All our Lower School teachers are nothing short of excellent at what they do. We put value in key areas that often are lacking in other schools (physical fitness, Christianity, and specialty areas like music and art.) I don’t know many other schools that provide learning opportunities in an on-site greenhouse and a floating classroom at the lake.
We manage to maintain a very high standard for academics while supporting all of these other daily activities we offer. There is definitely a clear “GAC difference” compared to students who come to first grade from another school. It’s really a testament to how the Lower School prepares and challenges students academically. Christian faith is not just sprinkled in the classroom, it’s completely infused in everything we do. If families want a true Christian experience, I feel like we deliver better than anyone.

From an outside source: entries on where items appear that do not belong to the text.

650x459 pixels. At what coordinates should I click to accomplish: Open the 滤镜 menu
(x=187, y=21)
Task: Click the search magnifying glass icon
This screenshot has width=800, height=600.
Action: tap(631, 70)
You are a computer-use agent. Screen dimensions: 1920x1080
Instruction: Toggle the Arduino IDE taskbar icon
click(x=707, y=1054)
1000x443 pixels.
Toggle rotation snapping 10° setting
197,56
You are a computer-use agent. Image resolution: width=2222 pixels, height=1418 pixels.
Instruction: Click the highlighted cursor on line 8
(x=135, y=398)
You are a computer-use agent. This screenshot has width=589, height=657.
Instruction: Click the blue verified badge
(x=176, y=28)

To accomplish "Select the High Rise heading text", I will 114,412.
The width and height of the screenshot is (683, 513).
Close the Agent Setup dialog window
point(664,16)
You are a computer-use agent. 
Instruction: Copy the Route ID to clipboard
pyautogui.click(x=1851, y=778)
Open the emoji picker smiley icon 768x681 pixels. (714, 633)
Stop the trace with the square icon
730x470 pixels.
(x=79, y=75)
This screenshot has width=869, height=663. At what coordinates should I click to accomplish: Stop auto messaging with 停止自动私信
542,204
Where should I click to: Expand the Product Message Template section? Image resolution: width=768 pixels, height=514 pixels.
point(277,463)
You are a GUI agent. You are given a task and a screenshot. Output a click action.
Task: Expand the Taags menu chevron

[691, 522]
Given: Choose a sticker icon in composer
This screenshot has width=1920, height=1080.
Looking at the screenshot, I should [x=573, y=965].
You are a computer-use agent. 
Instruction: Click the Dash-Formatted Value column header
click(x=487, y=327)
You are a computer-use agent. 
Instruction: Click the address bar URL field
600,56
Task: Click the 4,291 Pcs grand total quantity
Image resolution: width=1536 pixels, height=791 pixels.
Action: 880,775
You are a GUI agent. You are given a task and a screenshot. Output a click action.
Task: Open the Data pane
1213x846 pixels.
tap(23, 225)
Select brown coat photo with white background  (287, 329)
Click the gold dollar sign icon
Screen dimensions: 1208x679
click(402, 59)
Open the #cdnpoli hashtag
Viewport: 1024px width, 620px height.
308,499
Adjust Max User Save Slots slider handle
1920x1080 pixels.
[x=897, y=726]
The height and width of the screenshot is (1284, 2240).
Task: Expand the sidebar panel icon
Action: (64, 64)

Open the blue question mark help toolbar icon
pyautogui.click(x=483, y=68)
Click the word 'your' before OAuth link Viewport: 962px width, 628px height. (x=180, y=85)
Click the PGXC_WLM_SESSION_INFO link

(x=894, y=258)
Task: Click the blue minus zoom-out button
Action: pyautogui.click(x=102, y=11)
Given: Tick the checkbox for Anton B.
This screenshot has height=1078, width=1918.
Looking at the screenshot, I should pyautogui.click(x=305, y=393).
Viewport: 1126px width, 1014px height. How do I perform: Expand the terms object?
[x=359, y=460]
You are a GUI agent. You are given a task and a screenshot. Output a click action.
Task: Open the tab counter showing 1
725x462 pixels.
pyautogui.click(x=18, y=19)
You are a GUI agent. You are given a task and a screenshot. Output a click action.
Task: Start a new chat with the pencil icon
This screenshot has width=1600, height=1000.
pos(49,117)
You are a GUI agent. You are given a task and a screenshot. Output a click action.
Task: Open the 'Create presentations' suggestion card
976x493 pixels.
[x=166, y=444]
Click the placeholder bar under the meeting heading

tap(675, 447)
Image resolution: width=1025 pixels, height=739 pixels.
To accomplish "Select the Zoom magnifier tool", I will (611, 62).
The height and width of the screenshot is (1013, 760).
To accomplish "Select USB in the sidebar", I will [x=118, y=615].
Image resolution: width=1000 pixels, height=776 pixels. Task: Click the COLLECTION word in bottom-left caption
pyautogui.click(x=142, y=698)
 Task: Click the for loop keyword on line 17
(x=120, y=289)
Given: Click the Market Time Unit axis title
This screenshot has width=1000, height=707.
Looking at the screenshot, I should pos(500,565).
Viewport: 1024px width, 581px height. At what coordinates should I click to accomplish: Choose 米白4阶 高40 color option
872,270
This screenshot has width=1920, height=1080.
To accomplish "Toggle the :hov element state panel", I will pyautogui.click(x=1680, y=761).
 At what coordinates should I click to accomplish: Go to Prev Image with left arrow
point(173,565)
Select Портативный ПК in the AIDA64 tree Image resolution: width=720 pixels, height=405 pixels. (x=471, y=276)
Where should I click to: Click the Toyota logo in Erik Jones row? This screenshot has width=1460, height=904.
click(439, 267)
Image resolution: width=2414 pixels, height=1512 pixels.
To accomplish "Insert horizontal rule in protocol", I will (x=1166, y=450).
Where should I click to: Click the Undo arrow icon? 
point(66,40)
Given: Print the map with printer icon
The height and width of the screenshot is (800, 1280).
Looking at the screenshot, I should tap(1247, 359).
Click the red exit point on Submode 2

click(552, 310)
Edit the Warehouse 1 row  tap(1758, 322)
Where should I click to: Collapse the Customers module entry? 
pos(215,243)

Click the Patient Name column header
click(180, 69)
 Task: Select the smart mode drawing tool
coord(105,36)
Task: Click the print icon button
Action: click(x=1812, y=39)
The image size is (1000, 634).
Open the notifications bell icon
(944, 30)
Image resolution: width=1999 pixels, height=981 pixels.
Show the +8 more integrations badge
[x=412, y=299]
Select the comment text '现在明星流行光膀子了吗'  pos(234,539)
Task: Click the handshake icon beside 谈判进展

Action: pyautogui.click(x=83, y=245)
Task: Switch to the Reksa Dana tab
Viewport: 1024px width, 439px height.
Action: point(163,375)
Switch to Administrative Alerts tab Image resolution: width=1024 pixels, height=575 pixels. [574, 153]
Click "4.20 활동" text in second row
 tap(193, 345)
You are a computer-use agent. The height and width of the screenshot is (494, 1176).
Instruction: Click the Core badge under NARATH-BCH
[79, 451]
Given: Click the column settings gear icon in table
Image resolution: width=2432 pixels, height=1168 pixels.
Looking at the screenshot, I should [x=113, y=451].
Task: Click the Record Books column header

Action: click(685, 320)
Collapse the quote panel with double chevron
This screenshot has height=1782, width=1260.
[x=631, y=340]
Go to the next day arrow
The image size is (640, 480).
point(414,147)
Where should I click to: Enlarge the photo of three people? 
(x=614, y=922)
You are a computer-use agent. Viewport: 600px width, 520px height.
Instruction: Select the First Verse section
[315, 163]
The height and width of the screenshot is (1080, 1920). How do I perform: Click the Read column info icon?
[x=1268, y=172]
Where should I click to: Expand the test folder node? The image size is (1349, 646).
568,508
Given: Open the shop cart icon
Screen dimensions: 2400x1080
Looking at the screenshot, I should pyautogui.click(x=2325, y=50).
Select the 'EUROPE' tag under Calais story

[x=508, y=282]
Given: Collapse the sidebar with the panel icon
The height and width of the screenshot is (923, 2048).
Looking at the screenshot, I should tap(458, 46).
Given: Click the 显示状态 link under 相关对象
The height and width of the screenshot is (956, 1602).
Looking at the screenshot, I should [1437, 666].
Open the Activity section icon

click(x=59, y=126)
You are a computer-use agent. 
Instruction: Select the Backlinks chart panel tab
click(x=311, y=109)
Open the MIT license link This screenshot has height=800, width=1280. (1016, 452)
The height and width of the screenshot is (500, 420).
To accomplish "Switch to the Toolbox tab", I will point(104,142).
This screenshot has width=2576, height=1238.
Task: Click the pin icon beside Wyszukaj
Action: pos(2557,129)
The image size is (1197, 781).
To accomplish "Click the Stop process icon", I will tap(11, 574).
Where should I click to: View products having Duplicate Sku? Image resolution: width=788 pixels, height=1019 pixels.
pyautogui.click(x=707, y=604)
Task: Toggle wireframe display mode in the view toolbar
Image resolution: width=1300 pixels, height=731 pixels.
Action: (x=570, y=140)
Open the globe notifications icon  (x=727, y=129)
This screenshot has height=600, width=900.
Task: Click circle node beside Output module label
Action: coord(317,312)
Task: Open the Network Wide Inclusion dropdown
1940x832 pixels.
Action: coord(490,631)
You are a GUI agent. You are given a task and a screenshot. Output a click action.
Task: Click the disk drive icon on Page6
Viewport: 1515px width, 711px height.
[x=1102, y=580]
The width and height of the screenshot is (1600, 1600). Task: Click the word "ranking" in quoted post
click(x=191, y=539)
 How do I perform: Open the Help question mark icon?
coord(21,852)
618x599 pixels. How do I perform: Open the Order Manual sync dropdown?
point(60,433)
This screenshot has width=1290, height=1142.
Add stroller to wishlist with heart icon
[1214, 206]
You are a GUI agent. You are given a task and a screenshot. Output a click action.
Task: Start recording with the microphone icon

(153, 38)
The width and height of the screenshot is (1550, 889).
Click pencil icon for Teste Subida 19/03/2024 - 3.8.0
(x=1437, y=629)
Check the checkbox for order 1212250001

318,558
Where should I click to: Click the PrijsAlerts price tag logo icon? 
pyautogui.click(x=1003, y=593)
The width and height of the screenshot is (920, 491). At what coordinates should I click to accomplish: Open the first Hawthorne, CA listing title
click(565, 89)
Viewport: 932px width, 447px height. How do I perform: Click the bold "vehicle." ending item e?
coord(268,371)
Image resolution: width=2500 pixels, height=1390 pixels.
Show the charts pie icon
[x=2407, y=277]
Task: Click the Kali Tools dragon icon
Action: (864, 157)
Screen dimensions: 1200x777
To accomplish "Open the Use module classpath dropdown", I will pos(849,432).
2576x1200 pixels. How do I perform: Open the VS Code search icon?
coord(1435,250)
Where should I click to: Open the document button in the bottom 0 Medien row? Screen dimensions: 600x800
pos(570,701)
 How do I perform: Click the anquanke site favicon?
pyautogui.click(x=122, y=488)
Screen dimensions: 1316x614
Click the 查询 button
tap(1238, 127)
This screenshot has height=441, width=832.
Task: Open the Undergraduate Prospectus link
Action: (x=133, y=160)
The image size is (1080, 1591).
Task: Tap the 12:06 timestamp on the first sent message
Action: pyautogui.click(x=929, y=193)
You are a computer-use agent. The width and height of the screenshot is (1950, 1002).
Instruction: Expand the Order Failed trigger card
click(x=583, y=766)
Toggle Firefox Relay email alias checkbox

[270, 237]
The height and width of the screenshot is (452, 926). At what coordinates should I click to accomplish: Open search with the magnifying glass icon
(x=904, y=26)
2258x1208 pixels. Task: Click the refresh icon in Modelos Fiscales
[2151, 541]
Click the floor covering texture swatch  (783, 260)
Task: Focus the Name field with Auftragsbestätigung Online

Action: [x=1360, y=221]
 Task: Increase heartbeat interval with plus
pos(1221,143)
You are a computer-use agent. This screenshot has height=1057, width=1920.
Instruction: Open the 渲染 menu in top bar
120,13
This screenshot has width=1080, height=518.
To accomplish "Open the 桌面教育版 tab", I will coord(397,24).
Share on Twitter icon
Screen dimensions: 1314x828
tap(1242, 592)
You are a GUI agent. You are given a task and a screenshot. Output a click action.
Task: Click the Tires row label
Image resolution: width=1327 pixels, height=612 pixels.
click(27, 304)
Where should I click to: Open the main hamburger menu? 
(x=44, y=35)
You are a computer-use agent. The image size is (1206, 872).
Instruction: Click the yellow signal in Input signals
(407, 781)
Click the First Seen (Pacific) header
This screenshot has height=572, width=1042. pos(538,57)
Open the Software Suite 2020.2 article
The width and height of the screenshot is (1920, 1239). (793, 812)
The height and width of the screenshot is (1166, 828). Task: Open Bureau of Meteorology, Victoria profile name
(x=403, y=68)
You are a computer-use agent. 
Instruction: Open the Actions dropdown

How would you describe the culture at GAC?
The culture at GAC is so uplifting and family-oriented.
How have you participated in the GAC community? (Mission trips, co curricular, etc.)
Unfortunately, with a young family (toddler and baby on the way) and a husband who travels, I have put my family first and have not taken on co-curricular responsibilities or Mission trips yet. I have volunteered to speak at both elementary chapel and high school chapel. I competed as a contestant on GAC’s Got Talent last year where I walked on my hands through an obstacle course. I love GAC and the community we have. I hope to take on more when I enter into a slightly different life stage.
Where would someone find you outside of the classroom? What are your hobbies?
I love spending time with my family and friends. We love exploring local parks and the awesome Atlanta food scene. I love snuggling my cat. My favorite place is the beach.
What is a book you’ve read recently?
"The Whole Brain Child," by Daniel J. Siegel, Tina Payne Bryson
What are you listening to right now?
I’m usually listening to worship music or children’s music in the car. I listen to podcasts with the theme of parenting or spiritual growth.
What’s one thing that’s still on your bucket list?
I look forward to a life stage where I can travel more. I want to see the incredible world that God created. Italy and Japan are on the top of my travel list.